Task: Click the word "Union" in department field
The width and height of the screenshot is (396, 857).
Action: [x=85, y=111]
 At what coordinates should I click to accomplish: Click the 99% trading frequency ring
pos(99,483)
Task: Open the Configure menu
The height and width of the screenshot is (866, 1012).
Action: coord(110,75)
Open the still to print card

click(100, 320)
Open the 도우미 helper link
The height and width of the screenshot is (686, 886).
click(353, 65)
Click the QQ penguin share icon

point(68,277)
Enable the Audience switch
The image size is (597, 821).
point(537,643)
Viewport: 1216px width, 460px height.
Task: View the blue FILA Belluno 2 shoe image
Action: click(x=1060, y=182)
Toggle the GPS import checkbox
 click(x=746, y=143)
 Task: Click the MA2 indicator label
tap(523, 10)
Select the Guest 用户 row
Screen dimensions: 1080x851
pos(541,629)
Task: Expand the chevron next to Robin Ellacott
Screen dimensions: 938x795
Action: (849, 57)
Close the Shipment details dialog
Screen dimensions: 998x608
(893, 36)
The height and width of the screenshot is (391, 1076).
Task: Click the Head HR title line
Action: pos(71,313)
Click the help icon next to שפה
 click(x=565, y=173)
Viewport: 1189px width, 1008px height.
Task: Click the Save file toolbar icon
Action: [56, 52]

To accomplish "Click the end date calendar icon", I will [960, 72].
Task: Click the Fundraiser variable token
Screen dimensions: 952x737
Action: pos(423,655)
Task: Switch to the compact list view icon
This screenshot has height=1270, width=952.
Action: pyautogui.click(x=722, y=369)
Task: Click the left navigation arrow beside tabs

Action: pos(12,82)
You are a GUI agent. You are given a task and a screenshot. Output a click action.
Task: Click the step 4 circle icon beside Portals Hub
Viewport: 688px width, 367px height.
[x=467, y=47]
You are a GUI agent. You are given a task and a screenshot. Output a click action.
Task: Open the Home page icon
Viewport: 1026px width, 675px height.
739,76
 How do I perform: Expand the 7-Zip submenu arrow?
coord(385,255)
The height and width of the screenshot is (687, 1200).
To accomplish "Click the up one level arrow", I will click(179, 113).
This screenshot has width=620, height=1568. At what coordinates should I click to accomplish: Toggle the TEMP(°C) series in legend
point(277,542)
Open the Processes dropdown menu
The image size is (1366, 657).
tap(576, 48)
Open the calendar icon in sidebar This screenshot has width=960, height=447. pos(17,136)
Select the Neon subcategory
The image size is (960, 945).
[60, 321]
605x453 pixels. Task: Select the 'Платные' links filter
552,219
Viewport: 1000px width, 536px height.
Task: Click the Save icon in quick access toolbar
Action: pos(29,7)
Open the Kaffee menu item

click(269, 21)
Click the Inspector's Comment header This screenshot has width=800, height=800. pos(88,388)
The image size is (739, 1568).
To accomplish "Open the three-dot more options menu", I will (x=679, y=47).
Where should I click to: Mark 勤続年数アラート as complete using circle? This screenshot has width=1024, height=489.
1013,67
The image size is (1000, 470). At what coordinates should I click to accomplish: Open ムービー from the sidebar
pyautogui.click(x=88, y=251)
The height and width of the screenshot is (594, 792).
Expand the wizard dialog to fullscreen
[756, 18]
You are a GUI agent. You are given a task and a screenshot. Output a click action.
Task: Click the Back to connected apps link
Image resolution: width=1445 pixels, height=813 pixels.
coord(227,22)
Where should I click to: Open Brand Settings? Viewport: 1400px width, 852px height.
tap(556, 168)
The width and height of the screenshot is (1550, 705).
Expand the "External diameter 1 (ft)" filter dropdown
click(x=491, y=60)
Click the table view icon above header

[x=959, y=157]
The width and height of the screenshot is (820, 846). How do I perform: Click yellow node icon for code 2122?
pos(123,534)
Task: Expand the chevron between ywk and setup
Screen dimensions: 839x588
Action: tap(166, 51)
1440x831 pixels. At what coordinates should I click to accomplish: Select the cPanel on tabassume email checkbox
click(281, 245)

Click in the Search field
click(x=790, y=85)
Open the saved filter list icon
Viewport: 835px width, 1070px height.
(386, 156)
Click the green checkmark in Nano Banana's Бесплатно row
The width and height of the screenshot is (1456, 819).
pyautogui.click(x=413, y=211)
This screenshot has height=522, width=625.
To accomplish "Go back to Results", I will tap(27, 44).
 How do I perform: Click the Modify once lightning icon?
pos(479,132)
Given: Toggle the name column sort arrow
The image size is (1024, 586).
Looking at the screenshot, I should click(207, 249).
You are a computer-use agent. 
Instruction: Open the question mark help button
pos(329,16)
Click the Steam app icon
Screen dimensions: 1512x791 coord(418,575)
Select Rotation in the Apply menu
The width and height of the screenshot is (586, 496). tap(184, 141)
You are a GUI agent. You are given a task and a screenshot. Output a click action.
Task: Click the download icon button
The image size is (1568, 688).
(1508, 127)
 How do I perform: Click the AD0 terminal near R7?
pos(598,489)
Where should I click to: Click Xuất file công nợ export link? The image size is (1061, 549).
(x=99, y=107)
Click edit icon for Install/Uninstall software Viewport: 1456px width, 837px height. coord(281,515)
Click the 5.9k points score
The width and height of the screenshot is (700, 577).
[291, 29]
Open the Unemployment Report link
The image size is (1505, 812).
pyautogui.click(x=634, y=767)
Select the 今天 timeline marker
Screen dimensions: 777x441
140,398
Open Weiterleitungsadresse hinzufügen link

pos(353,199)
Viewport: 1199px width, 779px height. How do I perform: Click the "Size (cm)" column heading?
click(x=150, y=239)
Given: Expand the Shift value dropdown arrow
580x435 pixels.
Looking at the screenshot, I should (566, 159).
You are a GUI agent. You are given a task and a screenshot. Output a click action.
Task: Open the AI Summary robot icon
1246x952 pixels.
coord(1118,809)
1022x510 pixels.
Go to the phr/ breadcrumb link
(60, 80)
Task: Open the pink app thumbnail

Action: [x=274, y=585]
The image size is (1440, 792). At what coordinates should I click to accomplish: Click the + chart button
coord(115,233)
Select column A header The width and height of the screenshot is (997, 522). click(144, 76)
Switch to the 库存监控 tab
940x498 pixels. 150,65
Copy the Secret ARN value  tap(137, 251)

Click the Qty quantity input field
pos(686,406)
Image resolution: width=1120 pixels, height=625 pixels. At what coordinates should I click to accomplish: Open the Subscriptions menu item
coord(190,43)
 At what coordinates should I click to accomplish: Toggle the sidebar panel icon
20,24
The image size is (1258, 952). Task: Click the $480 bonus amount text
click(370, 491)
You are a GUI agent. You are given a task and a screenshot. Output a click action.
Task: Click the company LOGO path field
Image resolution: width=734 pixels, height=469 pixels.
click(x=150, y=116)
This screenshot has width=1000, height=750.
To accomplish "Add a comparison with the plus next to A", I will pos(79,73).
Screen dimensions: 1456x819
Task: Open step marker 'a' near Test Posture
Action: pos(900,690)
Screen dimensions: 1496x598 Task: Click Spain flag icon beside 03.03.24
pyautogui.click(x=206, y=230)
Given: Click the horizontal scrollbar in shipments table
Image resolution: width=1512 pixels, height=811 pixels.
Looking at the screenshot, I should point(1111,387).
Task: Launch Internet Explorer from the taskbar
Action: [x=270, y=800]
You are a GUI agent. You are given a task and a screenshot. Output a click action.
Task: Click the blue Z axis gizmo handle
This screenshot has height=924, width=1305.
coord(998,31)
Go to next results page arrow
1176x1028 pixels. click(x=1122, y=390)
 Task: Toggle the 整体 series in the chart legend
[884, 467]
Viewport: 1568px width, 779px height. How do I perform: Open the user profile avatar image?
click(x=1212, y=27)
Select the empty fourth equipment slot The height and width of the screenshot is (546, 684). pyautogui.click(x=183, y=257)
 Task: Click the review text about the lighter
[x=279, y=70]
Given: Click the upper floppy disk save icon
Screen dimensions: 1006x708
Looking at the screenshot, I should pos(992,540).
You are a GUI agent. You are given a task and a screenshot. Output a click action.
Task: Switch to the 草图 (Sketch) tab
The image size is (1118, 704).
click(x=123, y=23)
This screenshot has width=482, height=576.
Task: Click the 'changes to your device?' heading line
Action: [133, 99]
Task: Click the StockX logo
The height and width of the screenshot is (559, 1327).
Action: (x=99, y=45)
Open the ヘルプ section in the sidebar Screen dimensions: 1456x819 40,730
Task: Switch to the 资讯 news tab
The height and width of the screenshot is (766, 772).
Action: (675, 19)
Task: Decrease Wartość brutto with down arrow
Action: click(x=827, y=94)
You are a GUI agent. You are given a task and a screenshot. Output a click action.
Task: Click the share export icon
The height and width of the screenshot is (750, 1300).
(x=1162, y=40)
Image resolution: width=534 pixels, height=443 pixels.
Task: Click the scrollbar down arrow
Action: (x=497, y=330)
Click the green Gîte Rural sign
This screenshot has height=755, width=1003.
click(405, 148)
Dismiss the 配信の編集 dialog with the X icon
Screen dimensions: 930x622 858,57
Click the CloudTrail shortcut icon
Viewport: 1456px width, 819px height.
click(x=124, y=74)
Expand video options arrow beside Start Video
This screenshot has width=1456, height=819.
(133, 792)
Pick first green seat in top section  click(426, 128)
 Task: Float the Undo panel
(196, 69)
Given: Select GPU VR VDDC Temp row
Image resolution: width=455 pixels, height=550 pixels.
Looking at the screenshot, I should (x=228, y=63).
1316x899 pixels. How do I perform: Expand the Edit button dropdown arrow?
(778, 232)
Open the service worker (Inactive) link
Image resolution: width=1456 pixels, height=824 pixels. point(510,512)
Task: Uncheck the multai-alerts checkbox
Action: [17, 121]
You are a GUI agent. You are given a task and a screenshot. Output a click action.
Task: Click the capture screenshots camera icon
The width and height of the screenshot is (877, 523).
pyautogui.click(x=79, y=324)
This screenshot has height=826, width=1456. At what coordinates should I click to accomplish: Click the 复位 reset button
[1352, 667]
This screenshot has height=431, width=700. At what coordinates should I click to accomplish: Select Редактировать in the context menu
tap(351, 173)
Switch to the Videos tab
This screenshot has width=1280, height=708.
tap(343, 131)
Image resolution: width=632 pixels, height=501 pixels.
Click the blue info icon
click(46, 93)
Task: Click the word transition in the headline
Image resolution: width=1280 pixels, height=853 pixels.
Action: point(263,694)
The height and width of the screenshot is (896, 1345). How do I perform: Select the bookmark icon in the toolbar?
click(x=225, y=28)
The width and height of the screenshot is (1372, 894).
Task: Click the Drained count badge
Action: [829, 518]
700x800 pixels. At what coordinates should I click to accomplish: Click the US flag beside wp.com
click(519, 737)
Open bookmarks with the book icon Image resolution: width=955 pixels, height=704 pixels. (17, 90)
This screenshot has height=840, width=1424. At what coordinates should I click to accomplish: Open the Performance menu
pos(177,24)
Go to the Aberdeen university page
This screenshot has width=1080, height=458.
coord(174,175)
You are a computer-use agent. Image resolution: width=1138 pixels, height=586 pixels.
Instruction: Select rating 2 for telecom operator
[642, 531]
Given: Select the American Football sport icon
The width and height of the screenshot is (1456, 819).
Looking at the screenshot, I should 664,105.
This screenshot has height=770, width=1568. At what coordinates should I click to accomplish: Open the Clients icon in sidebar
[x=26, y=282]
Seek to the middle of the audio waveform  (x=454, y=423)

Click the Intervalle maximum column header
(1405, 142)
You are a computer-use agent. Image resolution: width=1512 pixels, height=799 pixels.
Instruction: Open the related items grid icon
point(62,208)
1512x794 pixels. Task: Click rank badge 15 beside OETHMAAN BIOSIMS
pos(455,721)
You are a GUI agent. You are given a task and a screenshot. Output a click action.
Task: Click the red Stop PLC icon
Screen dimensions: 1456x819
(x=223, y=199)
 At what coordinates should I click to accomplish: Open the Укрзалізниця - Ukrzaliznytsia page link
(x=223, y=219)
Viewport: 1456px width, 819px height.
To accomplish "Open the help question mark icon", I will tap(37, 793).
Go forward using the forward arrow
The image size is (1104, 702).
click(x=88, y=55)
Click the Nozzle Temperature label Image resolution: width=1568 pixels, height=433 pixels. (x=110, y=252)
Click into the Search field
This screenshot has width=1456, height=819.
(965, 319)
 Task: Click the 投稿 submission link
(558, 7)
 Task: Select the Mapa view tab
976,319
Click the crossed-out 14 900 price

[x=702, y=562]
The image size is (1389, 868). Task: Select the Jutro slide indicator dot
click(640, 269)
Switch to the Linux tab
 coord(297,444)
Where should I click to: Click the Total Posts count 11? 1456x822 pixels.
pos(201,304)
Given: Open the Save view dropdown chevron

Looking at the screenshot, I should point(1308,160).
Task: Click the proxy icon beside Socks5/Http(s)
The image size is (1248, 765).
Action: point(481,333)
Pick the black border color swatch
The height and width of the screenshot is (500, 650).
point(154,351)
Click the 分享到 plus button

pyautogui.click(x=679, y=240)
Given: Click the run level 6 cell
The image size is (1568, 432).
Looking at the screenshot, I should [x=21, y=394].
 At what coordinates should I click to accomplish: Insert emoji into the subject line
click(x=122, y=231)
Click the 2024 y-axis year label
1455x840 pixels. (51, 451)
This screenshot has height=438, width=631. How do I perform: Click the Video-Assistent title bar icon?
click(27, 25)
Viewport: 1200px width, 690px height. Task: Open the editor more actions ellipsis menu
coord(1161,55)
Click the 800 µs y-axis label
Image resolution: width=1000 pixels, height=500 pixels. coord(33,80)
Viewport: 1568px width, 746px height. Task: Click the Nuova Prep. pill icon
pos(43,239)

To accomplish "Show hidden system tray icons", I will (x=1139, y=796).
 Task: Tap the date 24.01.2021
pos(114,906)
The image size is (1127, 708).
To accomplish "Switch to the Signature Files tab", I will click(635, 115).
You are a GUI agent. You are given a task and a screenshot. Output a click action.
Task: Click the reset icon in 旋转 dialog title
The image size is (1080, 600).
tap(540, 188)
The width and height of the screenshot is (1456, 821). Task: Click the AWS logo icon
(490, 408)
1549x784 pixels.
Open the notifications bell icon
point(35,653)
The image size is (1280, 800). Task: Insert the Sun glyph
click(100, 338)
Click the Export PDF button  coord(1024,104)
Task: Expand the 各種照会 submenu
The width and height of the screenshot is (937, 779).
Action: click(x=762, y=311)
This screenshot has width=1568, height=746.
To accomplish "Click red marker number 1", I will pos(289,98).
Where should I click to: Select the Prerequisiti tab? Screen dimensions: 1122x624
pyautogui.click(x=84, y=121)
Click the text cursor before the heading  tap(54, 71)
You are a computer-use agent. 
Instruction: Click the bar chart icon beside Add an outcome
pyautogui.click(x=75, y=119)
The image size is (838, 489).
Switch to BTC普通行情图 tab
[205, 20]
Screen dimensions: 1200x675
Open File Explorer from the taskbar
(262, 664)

★ ★ ★

_Required work_
Put the lines from the one containing "1549x784 pixels." through the end of the records into a JSON list of strings, one string per line, leaving out blank lines.

_Answer to the exercise_
[
  "1549x784 pixels.",
  "Open the notifications bell icon",
  "point(35,653)",
  "The image size is (1280, 800). Task: Insert the Sun glyph",
  "click(100, 338)",
  "Click the Export PDF button  coord(1024,104)",
  "Task: Expand the 各種照会 submenu",
  "The width and height of the screenshot is (937, 779).",
  "Action: click(x=762, y=311)",
  "This screenshot has width=1568, height=746.",
  "To accomplish \"Click red marker number 1\", I will pos(289,98).",
  "Where should I click to: Select the Prerequisiti tab? Screen dimensions: 1122x624",
  "pyautogui.click(x=84, y=121)",
  "Click the text cursor before the heading  tap(54, 71)",
  "You are a computer-use agent. ",
  "Instruction: Click the bar chart icon beside Add an outcome",
  "pyautogui.click(x=75, y=119)",
  "The image size is (838, 489).",
  "Switch to BTC普通行情图 tab",
  "[205, 20]",
  "Screen dimensions: 1200x675",
  "Open File Explorer from the taskbar",
  "(262, 664)"
]